Calculation Logic: Given documented experiment counts, patent progression, and performance improvements >100%, we award a score of 1 for meeting iteration and milestone targets.

4. ❌ Customer acquisition velocity over time

Information Used: “6 B2B customers: 2 paying, 1 LOI, 3 trials.”

Detailed Explanation: A best-in-class coating startup in a high-growth niche (12–15% CAGR) would secure at least one new commercial partner per month. Unsmudgeable’s six B2B relationships likely span its entire development period, suggesting an average acquisition rate well below 1/month if active for more than six months. This slower pace implies moderate go-to-market execution relative to industry‐leading peers.

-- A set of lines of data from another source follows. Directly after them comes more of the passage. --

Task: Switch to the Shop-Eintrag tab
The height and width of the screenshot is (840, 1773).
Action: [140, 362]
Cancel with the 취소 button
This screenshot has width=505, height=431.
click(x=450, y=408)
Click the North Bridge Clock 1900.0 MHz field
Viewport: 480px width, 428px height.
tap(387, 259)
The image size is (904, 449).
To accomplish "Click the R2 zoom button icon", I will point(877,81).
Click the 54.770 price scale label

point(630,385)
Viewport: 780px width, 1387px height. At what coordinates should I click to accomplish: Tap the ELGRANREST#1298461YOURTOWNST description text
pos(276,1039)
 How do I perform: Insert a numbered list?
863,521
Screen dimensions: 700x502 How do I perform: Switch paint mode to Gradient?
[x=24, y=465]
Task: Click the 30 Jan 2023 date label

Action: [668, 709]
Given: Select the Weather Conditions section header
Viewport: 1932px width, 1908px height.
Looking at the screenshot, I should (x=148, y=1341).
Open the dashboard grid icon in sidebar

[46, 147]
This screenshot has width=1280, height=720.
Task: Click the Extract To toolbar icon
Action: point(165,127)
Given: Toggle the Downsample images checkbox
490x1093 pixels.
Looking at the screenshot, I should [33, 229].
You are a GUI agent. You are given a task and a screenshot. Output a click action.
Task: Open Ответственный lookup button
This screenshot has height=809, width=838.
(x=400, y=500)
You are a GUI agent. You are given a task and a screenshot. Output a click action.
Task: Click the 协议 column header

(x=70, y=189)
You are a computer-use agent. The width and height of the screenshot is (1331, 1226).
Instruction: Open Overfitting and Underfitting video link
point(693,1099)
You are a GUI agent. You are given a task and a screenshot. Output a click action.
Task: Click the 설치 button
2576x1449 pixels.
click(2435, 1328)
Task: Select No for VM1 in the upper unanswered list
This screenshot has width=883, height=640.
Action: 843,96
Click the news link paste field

Calculation Logic: Benchmark of ≥12 customers in first year (1/month). With only six to date, the score is conservatively set to 0.

5. ✅ Strategic partnerships and industry recognition

Information Used: “Backed by DuPont through ESG Grant,” PFAS-free ahead of 2030 EU ban, patent pending.

Detailed Explanation: Forming alliances with chemical majors and securing grant funding are critical for market credibility and scale-up. Unsmudgeable’s ESG grant from DuPont, combined with a PFAS-free formulation anticipating regulatory shifts, demonstrates proactive partnership development and regulatory alignment. This positions the company to compete effectively against incumbents over 1–5 years, satisfying strategic partnership benchmarks.

Calculation Logic: Presence of a major‐industry ESG grant and anticipatory regulatory positioning meets the ideal criteria for strategic partnerships; thus, score is 1.